All Products
Search
Document Center

Elastic GPU Service:What is cGPU?

Last Updated:Aug 01, 2024

cGPU is a container sharing technology provided by Alibaba Cloud to isolate virtual GPUs (vGPUs) based on kernels. Multiple isolated containers share a single GPU. This ensures business security, improves utilization of GPU hardware resources, and reduces costs.

Benefits

  • High compatibility

    cGPU is compatible with open source container technologies, such as Docker, Containerd, and Kubernetes.

  • Ease of use

    When you run cGPU, you do not need to re-compile AI applications or replace Compute Unified Device Architecture (CUDA) libraries.

  • Flexible resource allocation

    cGPU allows you to allocate physical GPU resources in a flexible manner based on your business requirements. For example, you can dynamically allocate GPU memory at the MB level, specify a GPU utilization rate, and set the minimum computing power ratio to 2%.

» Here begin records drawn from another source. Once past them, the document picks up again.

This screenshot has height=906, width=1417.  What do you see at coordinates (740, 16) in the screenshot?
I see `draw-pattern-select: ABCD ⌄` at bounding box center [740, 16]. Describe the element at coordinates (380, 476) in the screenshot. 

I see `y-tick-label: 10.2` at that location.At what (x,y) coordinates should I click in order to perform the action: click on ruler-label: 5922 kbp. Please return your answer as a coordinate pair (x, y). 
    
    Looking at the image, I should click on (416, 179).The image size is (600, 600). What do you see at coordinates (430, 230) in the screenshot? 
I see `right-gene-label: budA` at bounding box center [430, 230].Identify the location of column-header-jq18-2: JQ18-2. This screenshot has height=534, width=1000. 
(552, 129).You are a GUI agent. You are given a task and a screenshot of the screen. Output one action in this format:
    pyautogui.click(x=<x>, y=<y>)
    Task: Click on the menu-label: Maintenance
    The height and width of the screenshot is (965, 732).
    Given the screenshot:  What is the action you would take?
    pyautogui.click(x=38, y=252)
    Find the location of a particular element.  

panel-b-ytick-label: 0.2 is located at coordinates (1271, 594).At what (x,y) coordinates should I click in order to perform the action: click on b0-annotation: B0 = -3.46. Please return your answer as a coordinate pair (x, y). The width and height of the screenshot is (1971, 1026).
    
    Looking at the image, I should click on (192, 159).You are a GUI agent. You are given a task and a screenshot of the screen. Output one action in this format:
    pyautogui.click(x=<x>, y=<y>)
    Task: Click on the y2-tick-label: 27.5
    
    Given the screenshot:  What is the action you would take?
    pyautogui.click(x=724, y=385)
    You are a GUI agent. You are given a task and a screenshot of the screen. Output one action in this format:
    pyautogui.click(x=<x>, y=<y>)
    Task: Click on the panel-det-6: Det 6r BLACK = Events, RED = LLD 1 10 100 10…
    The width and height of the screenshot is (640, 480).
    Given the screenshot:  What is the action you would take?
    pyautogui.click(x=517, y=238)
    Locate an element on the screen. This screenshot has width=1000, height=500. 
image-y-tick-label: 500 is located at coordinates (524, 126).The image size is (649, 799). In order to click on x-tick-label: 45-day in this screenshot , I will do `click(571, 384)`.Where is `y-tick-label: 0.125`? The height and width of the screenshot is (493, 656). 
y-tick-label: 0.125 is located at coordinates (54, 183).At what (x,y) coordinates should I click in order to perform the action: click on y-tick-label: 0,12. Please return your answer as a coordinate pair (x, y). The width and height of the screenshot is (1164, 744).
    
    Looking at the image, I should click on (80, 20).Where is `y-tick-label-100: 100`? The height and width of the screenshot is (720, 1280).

  • Unlimited GPU-accelerated instance types

    cGPU is applicable to various categories of GPU-accelerated instances, such as GPU-accelerated Elastic Compute Service (ECS) Bare Metal instances, virtualized instances, and vGPU-accelerated instances.

  • Wide business scenarios

    cGPU supports colocation of online and offline workloads, and can be used in CUDA-based AI and rendering scenarios.

  • Powerful capabilities

    cGPU supports preemption for high-priority tasks, and provides high O&M, hot upgrade, and multi-GPU allocation capabilities.

cGPU architecture

The following figure shows the architecture of cGPU.

cGPU架构图

To improve utilization of GPU hardware resources, you may want to run multiple containers on a single GPU and isolate the GPU-based applications among the containers.

cGPU uses the kernel driver developed by Alibaba Cloud to provide vGPU devices for containers. This isolates the GPU memory and the computing power of GPUs without compromising performance. This also maximizes utilization of GPU hardware resources in training and inference scenarios. You can run commands to configure vGPU devices in containers in a convenient manner.